Book Synopsis Beyond Words by : Steven Connor

Download or read book Beyond Words written by Steven Connor and published by Reaktion Books. This book was released on 2014-02-15 with total page 241 pages. Available in PDF, EPUB and Kindle. Book excerpt: In Beyond Words, Steven Connor seeks to understand spoken human language outside words, a realm that encompasses the sounds we make that bring depth, meaning, and confusion to communication.

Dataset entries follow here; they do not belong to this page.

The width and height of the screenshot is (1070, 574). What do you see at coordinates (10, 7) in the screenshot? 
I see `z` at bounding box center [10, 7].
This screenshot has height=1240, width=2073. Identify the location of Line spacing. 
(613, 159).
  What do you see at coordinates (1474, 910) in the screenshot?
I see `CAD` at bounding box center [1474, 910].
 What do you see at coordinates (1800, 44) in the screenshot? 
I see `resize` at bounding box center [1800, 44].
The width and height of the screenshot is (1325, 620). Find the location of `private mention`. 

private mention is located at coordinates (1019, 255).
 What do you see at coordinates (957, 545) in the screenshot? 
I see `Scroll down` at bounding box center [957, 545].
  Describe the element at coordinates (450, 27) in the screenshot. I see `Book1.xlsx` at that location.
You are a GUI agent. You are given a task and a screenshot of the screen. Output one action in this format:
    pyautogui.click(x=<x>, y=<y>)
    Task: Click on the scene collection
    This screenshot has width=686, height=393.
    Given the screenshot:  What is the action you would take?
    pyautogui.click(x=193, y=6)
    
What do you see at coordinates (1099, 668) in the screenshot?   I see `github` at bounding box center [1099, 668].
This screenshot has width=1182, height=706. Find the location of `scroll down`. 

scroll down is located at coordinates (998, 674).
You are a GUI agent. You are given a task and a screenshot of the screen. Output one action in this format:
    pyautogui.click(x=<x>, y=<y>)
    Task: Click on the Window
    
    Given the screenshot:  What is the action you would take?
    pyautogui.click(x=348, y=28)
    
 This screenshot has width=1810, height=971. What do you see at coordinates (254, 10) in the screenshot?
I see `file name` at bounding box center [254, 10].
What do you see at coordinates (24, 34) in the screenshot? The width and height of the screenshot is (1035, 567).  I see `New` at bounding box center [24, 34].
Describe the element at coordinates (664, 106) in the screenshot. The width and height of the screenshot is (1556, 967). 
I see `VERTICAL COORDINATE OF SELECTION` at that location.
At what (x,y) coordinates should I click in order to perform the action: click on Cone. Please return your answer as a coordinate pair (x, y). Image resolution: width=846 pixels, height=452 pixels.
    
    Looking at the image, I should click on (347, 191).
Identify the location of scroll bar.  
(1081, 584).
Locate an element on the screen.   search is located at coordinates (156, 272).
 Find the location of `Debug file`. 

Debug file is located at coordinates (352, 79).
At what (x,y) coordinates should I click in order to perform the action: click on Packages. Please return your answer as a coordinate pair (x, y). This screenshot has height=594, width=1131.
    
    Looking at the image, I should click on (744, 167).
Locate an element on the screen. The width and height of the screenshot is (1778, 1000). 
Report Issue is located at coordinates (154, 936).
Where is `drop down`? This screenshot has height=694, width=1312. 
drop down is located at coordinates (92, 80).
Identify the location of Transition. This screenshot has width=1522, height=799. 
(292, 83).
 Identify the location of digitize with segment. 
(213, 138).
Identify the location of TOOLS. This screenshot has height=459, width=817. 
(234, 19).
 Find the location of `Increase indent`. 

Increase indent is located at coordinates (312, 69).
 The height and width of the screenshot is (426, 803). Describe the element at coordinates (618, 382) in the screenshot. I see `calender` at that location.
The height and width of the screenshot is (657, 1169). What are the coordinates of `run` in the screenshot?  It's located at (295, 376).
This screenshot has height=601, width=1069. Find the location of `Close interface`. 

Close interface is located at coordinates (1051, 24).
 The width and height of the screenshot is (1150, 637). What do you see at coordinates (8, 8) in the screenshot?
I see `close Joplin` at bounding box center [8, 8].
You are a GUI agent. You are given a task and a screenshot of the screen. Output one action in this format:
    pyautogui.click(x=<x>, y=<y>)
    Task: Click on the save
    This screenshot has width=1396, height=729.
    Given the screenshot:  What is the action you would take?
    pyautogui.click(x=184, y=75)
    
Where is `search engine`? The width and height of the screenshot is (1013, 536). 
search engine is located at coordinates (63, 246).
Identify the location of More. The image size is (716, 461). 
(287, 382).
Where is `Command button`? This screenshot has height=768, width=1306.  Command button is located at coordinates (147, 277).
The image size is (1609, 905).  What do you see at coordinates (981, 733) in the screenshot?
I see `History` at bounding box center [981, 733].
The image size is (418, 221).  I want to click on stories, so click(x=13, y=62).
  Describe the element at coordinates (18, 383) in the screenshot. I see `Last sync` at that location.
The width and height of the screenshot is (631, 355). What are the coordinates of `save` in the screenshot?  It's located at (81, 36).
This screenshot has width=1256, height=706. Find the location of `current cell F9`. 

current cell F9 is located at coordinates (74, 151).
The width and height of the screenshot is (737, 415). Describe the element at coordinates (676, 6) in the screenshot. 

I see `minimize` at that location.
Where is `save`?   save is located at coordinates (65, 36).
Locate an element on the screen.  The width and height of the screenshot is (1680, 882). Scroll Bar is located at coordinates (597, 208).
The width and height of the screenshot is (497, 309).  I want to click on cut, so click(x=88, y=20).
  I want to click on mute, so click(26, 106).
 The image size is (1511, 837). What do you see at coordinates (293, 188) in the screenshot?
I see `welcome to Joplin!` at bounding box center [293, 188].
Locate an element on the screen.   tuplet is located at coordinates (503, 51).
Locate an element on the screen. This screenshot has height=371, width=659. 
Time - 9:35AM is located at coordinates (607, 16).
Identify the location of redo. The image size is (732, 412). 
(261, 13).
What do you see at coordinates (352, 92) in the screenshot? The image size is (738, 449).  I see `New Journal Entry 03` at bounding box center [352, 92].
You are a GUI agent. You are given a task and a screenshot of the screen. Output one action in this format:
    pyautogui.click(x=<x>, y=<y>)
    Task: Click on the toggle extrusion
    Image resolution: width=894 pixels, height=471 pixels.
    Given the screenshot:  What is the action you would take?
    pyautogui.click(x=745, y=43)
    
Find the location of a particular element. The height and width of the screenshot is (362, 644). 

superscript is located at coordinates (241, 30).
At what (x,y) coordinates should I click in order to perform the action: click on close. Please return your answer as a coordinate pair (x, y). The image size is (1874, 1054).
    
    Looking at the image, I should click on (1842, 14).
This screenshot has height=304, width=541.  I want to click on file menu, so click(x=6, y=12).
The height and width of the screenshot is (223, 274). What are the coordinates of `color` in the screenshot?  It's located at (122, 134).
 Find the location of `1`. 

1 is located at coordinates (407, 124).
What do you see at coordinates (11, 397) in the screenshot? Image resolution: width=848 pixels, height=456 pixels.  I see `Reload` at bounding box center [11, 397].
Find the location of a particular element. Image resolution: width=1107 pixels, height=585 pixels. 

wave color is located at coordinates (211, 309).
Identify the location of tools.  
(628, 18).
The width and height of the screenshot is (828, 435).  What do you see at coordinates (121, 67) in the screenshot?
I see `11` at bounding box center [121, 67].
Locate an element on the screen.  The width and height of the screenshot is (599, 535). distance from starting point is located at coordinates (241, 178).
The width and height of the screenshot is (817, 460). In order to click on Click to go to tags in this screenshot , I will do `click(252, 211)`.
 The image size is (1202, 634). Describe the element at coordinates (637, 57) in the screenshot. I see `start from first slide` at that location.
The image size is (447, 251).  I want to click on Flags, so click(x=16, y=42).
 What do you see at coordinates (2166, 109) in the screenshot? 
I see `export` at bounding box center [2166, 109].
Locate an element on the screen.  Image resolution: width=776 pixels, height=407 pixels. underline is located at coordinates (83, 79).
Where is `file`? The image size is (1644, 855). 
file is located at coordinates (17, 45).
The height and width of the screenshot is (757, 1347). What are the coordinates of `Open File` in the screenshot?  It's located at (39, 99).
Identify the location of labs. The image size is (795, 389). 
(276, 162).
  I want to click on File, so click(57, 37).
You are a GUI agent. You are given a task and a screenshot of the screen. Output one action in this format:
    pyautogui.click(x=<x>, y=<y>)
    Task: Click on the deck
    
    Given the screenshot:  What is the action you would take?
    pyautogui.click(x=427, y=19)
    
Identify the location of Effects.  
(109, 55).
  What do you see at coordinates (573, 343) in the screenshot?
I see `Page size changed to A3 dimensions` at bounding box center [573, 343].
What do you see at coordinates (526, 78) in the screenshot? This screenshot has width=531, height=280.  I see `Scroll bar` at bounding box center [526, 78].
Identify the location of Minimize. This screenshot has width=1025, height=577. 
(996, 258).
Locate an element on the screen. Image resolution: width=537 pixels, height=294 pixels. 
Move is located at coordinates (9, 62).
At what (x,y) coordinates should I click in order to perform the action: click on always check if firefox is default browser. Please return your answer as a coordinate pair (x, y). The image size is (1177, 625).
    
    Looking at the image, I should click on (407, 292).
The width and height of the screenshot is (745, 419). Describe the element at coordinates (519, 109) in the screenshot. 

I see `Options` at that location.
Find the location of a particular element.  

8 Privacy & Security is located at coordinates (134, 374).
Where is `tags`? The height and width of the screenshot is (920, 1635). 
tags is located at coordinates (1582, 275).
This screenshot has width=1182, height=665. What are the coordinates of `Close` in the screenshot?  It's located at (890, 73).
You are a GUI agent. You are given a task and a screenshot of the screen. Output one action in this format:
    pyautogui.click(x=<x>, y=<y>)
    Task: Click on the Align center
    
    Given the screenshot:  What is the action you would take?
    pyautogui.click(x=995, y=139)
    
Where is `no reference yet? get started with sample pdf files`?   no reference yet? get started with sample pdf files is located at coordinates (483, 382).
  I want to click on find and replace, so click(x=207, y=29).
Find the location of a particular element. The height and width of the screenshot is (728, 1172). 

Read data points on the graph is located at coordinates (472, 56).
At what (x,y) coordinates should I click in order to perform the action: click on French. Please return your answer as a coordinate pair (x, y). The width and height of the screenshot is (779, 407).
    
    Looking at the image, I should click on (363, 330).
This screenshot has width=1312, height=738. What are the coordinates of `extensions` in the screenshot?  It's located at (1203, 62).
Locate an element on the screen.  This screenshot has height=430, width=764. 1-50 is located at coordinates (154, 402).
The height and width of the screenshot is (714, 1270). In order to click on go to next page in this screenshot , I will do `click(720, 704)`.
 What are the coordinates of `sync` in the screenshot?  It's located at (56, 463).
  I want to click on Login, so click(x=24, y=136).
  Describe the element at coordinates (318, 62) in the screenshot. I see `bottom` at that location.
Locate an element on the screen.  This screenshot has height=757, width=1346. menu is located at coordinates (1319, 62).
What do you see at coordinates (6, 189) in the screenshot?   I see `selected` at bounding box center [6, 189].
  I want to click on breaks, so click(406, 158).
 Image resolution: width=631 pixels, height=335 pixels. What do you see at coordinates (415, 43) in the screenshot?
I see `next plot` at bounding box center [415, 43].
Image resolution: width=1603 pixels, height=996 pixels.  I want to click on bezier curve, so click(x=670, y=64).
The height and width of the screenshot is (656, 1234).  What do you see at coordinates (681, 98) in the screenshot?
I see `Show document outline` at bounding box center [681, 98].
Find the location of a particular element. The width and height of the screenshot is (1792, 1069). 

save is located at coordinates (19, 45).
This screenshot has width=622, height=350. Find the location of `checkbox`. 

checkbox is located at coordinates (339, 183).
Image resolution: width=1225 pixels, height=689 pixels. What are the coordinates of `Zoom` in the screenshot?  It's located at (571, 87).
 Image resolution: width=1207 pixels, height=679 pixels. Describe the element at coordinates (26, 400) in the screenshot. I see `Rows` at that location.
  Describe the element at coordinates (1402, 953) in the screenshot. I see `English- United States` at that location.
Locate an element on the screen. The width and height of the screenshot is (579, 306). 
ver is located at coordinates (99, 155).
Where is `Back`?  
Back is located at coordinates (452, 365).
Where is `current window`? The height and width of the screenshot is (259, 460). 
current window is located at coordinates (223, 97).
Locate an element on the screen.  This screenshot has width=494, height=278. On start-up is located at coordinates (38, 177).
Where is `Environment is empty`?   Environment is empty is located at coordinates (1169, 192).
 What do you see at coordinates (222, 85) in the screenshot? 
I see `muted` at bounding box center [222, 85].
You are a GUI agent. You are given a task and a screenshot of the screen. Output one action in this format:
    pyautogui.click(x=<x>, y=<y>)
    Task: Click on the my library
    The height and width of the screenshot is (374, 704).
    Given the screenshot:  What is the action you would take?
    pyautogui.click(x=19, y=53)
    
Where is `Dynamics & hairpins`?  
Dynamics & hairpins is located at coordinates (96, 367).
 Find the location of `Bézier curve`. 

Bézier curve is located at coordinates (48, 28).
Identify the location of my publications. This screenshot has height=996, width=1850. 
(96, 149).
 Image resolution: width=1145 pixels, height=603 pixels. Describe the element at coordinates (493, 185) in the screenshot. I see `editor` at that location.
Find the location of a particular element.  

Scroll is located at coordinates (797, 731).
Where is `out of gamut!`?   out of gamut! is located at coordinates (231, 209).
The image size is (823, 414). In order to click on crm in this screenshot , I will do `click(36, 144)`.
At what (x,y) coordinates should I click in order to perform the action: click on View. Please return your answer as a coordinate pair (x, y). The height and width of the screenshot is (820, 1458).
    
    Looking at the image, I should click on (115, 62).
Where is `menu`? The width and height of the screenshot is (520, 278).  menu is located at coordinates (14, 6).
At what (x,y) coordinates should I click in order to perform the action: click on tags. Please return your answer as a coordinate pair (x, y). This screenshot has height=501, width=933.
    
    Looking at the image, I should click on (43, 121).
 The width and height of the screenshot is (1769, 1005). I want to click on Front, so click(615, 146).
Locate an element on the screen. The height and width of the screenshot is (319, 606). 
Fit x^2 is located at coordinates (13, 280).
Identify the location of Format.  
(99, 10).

Plunging into the connotations and uses associated with particular groups of vocal utterances—the guttural, the dental, the fricative, and the sibilant—he reveals the beliefs, the myths, and the responses that surround the growls, stutters, ums, ers, and ahs of everyday language. Beyond Words goes outside of linguistics and phonetics to focus on the popular conceptions of what language is, rather than what it actually is or how it works. From the moans and sobs of human grief to playful linguistic nonsense, Connor probes the fringes and limits of human language—and our definition of “voice” and meaning—to challenge our basic assumptions about what it is to communicate and where we find meaning in language. By engaging with vocal sounds and tics usually trivialized or ignored, Beyond Words presents a startling and fascinating new way to engage with language itself.